Esto es válido para los que quieren alcanzar un estado de bienaventuranza, un estado que logre trascender el hecho de la diferencia y la agitación y desasosiego que ésta produce, y lleguen a una extraña fusión mística para la que no todos pueden estar preparados. ¿Qué pasa entonces con aquellos incapaces para acceder a este nivel beatífico? El pudor, ¿sigue siendo algo ajeno, lejano, inservible al fin y al cabo, incluso desde este marco que asegura un sistema de valores, en el que lo virtuoso, lo sagrado tienen tanta importancia?
¿Reivindicar entonces el pudor, para qué? Difícilmente se puede incluso defender la entidad del pudor, su posible validez, cuando el que debería ser uno de sus máximos valedores habla de su superación. Y sin importar que, según la religión católica, cuando la Bienaventuranza se instaló en la Tierra fue anunciada precisamente con el pudor de María, como se lee en el Evangelio según Lucas, arriba citado.

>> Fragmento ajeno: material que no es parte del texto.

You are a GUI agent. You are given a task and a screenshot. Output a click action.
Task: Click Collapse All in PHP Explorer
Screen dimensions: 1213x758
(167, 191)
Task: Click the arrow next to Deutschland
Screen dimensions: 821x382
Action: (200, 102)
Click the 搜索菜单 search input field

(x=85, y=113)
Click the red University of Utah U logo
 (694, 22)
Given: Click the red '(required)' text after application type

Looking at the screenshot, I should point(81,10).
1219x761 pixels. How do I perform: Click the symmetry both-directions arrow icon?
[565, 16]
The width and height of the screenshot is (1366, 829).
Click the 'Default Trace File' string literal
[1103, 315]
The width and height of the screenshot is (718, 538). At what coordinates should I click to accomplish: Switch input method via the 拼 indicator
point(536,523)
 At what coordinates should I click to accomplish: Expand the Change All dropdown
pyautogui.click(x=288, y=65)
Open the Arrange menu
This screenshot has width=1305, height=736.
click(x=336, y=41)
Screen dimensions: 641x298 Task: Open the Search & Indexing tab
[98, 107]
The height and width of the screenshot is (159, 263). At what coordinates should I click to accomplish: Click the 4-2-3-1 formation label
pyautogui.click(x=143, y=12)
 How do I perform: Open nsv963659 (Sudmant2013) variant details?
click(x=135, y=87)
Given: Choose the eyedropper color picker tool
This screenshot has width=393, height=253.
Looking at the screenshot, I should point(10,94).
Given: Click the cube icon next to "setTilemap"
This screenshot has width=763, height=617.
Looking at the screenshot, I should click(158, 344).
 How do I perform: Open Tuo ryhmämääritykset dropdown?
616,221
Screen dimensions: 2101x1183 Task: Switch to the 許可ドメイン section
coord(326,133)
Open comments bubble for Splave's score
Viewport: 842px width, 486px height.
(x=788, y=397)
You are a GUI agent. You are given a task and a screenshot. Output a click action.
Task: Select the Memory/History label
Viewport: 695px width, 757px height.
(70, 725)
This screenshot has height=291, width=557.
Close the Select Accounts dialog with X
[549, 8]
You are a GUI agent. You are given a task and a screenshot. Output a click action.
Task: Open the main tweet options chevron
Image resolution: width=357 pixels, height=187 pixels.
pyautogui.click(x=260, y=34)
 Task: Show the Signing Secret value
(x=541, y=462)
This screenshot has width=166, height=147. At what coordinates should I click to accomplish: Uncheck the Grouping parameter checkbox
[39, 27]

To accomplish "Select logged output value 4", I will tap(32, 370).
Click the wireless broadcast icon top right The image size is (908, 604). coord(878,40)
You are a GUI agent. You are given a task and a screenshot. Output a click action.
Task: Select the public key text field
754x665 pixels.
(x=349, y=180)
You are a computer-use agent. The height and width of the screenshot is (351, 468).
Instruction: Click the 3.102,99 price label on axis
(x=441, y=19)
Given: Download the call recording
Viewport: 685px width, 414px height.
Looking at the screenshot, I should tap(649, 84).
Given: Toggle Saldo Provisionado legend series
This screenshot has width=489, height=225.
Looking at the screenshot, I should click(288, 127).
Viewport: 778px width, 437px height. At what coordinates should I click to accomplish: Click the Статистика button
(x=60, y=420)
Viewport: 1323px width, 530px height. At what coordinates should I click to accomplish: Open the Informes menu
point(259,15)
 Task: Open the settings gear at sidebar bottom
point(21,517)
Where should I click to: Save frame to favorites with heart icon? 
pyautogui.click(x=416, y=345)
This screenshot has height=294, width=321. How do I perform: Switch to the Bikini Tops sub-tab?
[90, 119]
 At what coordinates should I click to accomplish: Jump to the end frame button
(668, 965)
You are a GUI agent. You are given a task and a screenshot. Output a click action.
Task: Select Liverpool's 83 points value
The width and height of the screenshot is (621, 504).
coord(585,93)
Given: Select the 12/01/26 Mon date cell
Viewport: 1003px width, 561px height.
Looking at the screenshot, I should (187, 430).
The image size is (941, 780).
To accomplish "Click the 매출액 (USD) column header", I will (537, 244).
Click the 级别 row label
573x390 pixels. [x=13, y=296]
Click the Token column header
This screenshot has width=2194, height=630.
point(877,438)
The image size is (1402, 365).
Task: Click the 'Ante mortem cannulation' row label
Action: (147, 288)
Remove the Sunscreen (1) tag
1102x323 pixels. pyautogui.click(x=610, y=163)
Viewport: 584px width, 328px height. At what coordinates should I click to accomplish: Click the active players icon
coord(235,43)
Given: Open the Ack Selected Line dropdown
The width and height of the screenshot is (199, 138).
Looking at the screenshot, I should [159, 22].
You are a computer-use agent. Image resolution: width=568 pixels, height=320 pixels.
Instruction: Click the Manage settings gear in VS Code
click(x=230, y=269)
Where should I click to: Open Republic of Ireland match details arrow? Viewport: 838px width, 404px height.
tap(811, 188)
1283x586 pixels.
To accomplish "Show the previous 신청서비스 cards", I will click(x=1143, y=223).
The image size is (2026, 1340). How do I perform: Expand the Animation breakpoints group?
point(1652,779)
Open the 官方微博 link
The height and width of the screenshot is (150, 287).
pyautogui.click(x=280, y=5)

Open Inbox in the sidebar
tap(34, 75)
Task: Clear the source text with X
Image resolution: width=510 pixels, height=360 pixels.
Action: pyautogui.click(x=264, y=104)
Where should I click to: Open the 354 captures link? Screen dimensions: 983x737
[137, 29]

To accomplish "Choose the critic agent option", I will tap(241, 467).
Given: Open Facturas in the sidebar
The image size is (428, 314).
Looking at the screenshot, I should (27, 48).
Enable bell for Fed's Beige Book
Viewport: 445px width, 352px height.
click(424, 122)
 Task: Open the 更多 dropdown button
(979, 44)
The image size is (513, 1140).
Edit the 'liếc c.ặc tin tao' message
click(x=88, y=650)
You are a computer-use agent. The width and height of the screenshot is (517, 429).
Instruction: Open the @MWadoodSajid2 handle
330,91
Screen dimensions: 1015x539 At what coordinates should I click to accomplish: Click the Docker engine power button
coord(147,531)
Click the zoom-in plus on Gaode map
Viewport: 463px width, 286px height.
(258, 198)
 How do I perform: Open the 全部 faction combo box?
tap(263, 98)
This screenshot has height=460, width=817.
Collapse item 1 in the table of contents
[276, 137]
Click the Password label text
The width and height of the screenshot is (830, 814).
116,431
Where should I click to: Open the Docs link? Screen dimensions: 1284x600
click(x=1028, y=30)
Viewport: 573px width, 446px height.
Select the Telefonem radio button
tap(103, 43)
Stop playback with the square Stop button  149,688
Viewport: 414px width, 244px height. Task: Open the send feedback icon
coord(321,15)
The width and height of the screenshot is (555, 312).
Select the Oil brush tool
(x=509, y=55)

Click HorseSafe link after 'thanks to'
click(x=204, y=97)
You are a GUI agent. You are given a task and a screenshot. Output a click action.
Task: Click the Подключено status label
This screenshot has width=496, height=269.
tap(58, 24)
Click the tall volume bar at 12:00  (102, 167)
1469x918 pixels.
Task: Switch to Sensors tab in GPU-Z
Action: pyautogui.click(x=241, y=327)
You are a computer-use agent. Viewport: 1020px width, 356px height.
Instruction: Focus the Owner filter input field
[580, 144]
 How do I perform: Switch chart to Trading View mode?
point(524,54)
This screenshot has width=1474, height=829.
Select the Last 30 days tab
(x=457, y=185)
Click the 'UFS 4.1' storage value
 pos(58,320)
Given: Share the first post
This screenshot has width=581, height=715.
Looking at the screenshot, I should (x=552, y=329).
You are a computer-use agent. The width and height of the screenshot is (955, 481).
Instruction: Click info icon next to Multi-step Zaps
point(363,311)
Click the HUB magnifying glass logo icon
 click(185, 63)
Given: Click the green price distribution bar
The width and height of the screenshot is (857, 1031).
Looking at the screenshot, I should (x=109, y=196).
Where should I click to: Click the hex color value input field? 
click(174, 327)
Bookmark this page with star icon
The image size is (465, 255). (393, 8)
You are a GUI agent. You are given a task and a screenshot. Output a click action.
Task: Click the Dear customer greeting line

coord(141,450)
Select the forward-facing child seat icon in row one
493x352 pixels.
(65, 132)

¿Reinsertar el pudor? Nada, a no ser la represión más tremenda, podría reintroducir el pudor de forma extendida y general. Y eso para lo único que serviría sería para imponer la mojigatería y la hipocresía. Reintroducir el pudor se constituye en una labor personal e íntima, basada en el respeto hacia el otro, en un reconocimiento a su singularidad y a su silencio. En una cruzada por la que cada uno de nosotros, de forma secreta y callada, deberíamos empeñarnos. Pero, ¿eso es posible? Y en caso de serlo, ¿es necesario? Esto es una cuestión que remite a otra: ¿el orgullo de ser humano es algo necesario? ¿Debemos seguir basando nuestro sistema de valores, y de definición personal, en la escala que da el respeto por el otro, en vez de considerar al otro como un objeto, y como tal, sometido a las leyes de economía que se dan en las transacciones entre objetos?
Por último, citar brevemente otra forma de expresión del pudor, la del pudor en el texto. Cierto pudor que atraviesa el texto y que afecta tanto al autor como al lector. Por parte del lector, ese pudor señala la posibilidad de leer el texto, de asumir en el texto una capacidad de traer una palabra, y de atender a ello sin eclipsarlo, sin desmontarlo. En leer con cierta inocencia, en asumir que un texto nos puede sorprender y darle la posibilidad de ser escuchado.
Por parte del autor, el respeto hacia el mismo texto, hacia el lector, y que requiere cierta humildad del artista con respecto a sus capacidades de creación. Imponiendo así ciertos límites, quizá como los del rabino de Praga con su Golem, sobre cuya frente escribió la palabra EMET, “verdad” para animarlo, bastando borrar la primera letra, E, para que ahora con la palabra MET inscrita el Golem se derrumbara reducido a cenizas. No es la magia del cabalista la que creó al Golem, sino la palabra, y esa misma palabra, o el reverso de la palabra, independiente al fin y al cabo de la voluntad del creador, muestra que esa apariencia no es sino simple ceniza, porque el Único al que Le está reservado crear vida es Dios.
Un pudor que otorga a lo creado cierta autonomía con respecto a la voluntad del artista, que así se manifiesta como no omnipotente porque el acto creador no es sino delegación de otra voluntad, a la que el artista se somete en la misma medida que se someten los objetos creados por el artista.
¿Textos que puedan volver a sostener el pudor? Textos que fueran capaces de ser creídos por nosotros, textos que reconstruirían un sistema de valores que volvieran a tener sentido. Textos con el sabor de la inocencia, pero con el poso del conocimiento. Textos de nuevo míticos.